Meu bondoso e paciente pai me disse que ele poderia ficar pirado um dia, neste mundo qualquer um está sujeito; mas não seria fazendo essa pesquisa, desde os verdes anos até os maduros. 

Pior era um amigo meu, da Mooca, darwiniano legítimo, verdade, cara do ator italiano Marcello Mastroianni melhorado. Ele contava piadas para as namoradas e quando a eleita do seu coração abria a boca para rir, se exibisse um resquício de cárie anti-darwiniana no mais longínquo molar, o namoro não engatilhava.    

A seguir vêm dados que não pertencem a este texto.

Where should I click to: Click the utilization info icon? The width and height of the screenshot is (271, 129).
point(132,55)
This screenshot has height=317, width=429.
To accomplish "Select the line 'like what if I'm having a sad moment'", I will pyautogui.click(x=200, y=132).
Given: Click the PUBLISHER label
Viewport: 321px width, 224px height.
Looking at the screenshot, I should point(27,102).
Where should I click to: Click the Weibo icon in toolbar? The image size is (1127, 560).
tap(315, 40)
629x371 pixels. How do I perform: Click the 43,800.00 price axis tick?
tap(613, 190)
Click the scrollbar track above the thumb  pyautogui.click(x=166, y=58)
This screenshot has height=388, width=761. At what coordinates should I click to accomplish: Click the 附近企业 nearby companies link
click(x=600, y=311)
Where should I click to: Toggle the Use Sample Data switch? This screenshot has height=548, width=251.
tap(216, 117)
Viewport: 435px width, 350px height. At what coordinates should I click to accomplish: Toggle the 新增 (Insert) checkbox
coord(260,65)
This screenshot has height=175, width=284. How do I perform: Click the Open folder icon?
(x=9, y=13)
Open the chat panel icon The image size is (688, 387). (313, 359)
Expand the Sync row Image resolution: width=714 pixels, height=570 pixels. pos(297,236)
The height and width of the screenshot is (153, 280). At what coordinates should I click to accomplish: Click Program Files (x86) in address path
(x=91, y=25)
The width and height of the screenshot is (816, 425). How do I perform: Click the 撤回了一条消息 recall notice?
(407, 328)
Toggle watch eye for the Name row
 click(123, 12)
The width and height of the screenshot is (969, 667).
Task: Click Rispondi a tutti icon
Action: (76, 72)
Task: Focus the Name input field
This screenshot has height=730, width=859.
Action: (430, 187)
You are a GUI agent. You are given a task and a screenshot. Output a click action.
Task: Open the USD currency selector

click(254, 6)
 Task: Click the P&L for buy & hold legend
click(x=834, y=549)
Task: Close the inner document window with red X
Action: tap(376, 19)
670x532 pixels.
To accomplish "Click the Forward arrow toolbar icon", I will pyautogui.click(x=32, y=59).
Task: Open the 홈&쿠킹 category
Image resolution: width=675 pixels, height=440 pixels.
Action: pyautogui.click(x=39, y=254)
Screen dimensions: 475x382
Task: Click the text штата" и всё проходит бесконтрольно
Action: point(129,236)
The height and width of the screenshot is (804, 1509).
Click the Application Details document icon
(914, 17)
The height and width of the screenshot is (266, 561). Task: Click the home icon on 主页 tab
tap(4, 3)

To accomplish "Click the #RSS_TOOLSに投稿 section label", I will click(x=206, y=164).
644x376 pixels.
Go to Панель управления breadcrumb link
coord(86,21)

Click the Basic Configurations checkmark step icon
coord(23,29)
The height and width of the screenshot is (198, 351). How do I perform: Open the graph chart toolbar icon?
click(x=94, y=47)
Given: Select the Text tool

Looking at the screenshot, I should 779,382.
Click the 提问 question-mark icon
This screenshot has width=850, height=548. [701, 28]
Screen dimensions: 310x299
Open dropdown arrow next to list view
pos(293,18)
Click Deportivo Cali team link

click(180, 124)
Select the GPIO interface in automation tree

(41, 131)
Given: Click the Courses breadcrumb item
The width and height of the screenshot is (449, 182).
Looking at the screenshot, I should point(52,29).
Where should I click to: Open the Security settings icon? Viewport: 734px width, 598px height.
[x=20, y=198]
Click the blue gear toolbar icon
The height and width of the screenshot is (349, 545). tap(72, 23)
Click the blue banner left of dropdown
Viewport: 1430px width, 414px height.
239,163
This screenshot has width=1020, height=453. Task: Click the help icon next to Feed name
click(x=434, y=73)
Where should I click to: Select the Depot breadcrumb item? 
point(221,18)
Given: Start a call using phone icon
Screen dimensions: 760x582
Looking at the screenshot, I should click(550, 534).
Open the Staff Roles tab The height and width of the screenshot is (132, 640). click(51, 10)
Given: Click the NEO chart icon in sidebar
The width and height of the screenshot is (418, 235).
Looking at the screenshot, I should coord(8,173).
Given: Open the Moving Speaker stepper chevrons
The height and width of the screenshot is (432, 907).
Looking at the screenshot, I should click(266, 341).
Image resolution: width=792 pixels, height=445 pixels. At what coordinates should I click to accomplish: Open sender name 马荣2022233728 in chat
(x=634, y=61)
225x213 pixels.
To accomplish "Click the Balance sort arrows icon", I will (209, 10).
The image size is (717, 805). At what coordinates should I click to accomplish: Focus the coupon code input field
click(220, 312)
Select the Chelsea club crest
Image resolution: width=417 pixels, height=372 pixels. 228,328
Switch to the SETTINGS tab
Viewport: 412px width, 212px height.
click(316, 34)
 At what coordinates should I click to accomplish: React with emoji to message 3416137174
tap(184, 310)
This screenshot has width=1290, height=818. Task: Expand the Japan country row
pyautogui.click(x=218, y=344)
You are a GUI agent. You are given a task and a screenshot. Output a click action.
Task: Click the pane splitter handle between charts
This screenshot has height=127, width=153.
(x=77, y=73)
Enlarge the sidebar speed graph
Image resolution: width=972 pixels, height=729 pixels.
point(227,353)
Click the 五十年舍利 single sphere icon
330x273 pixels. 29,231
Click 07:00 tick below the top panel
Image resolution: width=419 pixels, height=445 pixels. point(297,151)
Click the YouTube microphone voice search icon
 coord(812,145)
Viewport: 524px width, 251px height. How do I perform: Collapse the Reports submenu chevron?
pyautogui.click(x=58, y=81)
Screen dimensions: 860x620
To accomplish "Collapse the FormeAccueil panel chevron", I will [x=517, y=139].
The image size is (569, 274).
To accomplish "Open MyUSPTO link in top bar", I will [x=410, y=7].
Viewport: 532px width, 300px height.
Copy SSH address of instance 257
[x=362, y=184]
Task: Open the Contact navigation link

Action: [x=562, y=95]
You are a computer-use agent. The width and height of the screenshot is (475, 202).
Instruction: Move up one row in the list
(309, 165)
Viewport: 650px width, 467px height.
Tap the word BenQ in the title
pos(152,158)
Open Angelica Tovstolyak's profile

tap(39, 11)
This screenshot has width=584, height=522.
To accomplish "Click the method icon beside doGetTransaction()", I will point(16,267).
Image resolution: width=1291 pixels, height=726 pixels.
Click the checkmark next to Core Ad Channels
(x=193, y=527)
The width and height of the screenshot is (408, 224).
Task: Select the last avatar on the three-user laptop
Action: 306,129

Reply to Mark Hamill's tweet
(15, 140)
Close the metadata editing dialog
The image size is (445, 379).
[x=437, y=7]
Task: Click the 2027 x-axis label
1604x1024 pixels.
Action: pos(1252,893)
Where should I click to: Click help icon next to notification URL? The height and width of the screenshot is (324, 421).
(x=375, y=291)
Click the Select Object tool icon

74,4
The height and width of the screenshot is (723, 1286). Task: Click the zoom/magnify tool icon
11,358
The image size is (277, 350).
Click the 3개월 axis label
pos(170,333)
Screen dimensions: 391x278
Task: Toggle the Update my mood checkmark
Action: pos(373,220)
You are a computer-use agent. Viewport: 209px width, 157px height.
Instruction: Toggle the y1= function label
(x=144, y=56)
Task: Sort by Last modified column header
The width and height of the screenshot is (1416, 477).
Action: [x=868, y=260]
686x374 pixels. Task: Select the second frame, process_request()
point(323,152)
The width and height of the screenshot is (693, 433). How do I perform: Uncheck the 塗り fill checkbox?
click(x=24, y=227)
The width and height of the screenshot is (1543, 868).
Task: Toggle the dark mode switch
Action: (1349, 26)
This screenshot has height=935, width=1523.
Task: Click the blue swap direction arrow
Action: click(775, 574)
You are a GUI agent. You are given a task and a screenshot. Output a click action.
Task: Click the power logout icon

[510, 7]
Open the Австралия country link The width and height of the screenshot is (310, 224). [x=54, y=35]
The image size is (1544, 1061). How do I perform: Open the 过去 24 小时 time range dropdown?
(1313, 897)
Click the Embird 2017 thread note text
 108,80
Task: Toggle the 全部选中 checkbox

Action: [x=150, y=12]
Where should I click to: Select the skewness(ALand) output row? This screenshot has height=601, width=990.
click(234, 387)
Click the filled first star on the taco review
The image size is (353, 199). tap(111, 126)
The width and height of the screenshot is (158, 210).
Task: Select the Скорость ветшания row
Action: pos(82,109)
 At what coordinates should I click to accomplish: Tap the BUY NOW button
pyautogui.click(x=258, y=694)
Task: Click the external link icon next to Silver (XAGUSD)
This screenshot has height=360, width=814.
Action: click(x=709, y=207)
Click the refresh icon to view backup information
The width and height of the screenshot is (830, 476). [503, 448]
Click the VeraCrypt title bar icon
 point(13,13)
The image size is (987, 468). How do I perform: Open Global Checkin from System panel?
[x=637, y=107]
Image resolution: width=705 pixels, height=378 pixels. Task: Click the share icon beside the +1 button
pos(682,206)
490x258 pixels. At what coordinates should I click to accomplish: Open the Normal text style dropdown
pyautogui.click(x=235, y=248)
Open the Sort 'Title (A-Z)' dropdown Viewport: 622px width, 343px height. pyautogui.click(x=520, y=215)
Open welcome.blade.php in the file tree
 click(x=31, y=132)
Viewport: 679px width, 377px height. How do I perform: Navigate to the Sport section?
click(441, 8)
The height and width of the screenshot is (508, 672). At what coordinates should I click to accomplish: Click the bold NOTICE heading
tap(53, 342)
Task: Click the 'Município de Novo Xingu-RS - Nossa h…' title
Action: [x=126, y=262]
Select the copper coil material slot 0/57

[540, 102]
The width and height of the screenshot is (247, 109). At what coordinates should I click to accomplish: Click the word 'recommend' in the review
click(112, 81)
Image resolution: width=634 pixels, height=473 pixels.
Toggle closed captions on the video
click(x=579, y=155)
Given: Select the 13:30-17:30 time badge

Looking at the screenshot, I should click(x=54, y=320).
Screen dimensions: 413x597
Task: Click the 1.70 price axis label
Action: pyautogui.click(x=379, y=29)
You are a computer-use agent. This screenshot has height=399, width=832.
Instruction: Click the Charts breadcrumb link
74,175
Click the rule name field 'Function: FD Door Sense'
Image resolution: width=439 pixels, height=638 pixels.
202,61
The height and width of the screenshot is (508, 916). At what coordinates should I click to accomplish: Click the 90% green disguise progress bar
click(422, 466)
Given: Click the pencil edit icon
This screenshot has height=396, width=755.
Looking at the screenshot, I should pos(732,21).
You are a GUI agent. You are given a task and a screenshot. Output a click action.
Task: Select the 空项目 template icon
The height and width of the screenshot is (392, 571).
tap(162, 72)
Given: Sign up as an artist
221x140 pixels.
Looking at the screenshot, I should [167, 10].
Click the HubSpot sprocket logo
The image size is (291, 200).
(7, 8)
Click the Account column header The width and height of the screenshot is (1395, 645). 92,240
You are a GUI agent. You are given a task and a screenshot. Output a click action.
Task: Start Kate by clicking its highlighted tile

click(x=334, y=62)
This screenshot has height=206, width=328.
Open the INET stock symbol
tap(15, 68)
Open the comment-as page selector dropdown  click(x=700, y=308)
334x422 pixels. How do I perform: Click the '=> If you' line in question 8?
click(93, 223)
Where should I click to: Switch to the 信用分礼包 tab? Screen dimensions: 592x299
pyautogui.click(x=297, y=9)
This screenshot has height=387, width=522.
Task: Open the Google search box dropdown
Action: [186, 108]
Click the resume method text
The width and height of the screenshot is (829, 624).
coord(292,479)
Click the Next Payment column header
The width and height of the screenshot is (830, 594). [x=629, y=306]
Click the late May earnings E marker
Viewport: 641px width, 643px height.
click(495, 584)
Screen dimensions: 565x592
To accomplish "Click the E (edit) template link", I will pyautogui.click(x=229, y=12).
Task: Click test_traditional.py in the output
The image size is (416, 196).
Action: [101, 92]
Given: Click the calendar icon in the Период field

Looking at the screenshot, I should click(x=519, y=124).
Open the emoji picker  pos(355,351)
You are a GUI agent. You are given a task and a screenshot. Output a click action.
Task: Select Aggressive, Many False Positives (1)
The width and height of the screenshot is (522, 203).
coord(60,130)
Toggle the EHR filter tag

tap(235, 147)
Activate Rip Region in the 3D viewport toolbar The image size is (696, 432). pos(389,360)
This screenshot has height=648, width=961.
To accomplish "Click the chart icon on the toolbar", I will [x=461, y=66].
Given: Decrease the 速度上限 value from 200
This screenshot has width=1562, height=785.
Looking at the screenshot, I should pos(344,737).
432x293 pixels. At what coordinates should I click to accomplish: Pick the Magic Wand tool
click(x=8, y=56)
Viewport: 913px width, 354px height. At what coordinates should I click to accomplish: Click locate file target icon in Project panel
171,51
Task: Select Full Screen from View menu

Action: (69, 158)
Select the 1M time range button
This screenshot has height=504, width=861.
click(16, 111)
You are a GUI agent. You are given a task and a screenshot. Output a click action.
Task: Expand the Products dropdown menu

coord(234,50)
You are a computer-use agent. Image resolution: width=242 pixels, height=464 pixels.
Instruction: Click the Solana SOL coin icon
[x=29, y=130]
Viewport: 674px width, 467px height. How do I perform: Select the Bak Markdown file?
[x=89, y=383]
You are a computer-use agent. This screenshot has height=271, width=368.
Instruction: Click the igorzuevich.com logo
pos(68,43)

Então. É a evolução das espécies, ora.

Curiosamente, nas minhas observações, via uma mulher de tal ou qual signo, virtuosa, e uma outra, do mesmo signo, nem tanto. Via um colega sacerdote de um signo e outro, do mesmo signo, com problemas com a polícia. Um violento de um signo e outro um carneirinho do mesmo signo. Alguns com muita sorte de um signo e outros do mesmo signo, nem tanto. 

Conclusão científica: o signo não tem nada a ver com o caráter nem com a lei das probabilidades de bem suceder. Deve ter algo a ver com o humor.

Minhas observações mostram, sim, que o signo não pode determinar o caráter de alguém. Se não, vejamos. 
Acredite quem quiser...
Deduções: o destruidor de vidas Hitler era de Áries. Alma doce, mundialmente querido, Charles Chaplin, um dos maiores críticos do próprio Hitler, também era de Áries. Este que vos aborrece escrevendo estas mal traçadas linhas, igualmente é de Áries. Desato a soluçar até em inauguração de posto de gasolina.

Dizer que, por carregar nas costas tal ou qual signo, alguém é bondoso ou mau, líder ou liderado, honesto ou desonesto, que pode viajar de avião ou não pode, que deve ser prudente ao volante, que está sujeito a gripe, que vai receber uma carta, que precisa ficar calmo, resistir às tentações e que terá negócios fáceis com Júpiter na triangulação, mas precisa cuidar da alimentação, é dose. Tomada de cena: sorrisinho crítico de quem ouve falar nessas coisas.

No entanto, minhas honradas investigações me levaram a uma conclusão muito séria. Trata-se mais de uma percepção e isto não se explica cientificamente.Tenho a minha percepção e vocês têm as suas. 
Vejam bem: somos influenciados por tudo o que nos cerca, palavras, atitudes, o berro no ouvido, as belezas naturais, a cruel força bruta, os humanos bondosos por natureza, o céu bordado de estrelas, a água transparente do mar, o furacão, o regato, essa lindeza de águas límpidas a descer cambaleando pelas matas como louco, qual bêbado deixando o bar de madrugada.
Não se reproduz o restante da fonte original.